- Kutipan -
^^^^
“Langkah Damai” Jadi Contoh Penerapan Keadilan Restoratif di PN Paringin

Teks foto: Proses persidangan perkara pidana pencurian di PN Paringin berakhir dengan penandatanganan surat perdamaian disaksikan langsung oleh Majelis Hakim, Jaksa Penuntut Umum, serta penasihat hukum terdakwa. (Ist)

Paringin, wartaberitaindonesia.com — Suasana ruang sidang Pengadilan Negeri (PN) Paringin mendadak haru dan penuh kelegaan saat proses persidangan perkara pidana pencurian dengan nomor 82/Pid.B/2025/PN Prn digelar pada Senin (27/10).

 

Bacaan Lainnya

Sidang yang dipimpin langsung oleh Majelis Hakim dengan Ketua Deka Rachman Budihanto, S.H., M.H., serta Hakim Anggota SBong Sinarok Martin, S.H., dan Burhannurdin Achmad Bangsadiria, S.H., ini berlangsung dengan agenda pembuktian dari pihak Penuntut Umum.

 

Dalam perkara yang melibatkan dua terdakwa tersebut, momen mengharukan terjadi ketika salah satu terdakwa, M. Khusairi alias Sairi alias Jalapat bin Muliadi (Alm), secara terbuka menyampaikan permintaan maaf kepada korban, Rapiah, dan disambut dengan perdamaian dari pihak korban. Tidak hanya diucapkan di ruang sidang, perdamaian itu juga dikuatkan dengan penandatanganan surat perdamaian yang disaksikan langsung oleh Majelis Hakim, Jaksa Penuntut Umum, serta penasihat hukum terdakwa.

 

Kedua belah pihak sepakat untuk saling memaafkan dan menyelesaikan perkara ini secara kekeluargaan. Pihak korban, Rapiah, menyatakan telah ikhlas memaafkan perbuatan terdakwa serta tidak menuntut ganti rugi secara materiil. Penandatanganan tersebut menjadi bukti nyata iktikad baik antara korban dan terdakwa untuk mencari solusi damai di luar jalur konflik.
^^^^
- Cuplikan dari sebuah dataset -
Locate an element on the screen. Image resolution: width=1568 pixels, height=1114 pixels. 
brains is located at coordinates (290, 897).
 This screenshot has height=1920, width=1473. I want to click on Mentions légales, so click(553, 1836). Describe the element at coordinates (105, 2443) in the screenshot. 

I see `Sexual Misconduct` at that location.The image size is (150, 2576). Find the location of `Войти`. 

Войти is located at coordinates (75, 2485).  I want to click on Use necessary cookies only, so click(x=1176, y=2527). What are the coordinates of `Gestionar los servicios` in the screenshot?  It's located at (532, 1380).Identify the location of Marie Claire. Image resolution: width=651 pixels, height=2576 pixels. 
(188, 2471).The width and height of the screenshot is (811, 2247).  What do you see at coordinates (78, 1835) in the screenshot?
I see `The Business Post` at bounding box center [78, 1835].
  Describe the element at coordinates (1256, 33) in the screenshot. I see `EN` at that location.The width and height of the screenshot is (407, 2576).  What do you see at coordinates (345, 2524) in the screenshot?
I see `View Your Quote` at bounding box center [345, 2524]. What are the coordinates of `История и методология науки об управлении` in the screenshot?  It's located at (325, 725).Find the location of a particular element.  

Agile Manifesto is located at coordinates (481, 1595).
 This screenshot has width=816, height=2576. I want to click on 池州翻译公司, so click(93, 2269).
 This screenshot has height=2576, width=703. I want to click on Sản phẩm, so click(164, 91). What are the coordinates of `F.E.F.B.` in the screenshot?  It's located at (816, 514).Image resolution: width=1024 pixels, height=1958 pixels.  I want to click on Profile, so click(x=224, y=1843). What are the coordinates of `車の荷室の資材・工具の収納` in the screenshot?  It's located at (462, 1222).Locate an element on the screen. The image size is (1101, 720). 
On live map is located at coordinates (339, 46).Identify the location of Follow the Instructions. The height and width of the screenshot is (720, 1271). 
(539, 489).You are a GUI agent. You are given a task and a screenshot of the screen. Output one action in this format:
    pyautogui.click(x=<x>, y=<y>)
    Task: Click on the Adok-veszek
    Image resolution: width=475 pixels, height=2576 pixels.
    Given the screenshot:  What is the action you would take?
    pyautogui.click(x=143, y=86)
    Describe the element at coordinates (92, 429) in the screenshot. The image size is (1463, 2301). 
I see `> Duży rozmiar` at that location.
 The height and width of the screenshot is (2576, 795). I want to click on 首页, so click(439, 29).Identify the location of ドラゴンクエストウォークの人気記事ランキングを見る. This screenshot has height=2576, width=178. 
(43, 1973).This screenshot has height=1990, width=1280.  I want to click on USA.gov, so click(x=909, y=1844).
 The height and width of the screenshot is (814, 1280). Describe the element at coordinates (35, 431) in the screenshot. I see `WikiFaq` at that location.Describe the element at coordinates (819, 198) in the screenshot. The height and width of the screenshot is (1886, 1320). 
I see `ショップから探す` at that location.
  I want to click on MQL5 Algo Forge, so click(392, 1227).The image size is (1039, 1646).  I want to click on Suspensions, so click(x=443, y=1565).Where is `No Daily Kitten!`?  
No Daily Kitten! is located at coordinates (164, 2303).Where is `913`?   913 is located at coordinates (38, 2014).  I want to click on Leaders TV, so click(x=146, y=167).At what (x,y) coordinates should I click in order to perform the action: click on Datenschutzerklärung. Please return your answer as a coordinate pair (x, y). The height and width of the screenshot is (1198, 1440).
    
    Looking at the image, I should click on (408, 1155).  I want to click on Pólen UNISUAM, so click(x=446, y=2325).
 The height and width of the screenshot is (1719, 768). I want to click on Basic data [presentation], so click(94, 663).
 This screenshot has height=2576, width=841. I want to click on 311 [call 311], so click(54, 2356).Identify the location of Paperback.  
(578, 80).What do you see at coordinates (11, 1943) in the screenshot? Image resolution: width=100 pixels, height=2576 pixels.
^^^^
- Petunjuk -
Silakan lanjutkan berita tentang perdamaian di PN Paringin itu, dimulai setelah kalimat terakhirnya. Data tersebut tidak diperlukan di sini.

- Jawaban yang Diharapkan -
 

Meski demikian, Jaksa Penuntut Umum tetap melanjutkan agenda pembuktian sesuai tahapan proses hukum yang berlaku. Perdamaian itu akan menjadi bahan pertimbangan penting bagi Majelis Hakim dalam menjatuhkan putusan nanti.

 

“Majelis menghargai langkah damai ini sebagai bentuk penyelesaian secara restoratif justice. Namun, proses hukum tetap harus berjalan untuk menjamin tegaknya keadilan,” ujar Hakim Ketua Deka Rachman Budihanto, S.H., M.H., dalam persidangan tersebut.

 

Sidang perkara ini dijadwalkan akan dilanjutkan pekan depan dengan agenda mendengarkan keterangan dari para terdakwa.

 

“Langkah damai” di tengah proses hukum ini menjadi contoh penerapan keadilan restoratif di Kabupaten Balangan, di mana penyelesaian secara kekeluargaan tetap dijunjung tinggi tanpa mengabaikan prinsip hukum yang berlaku.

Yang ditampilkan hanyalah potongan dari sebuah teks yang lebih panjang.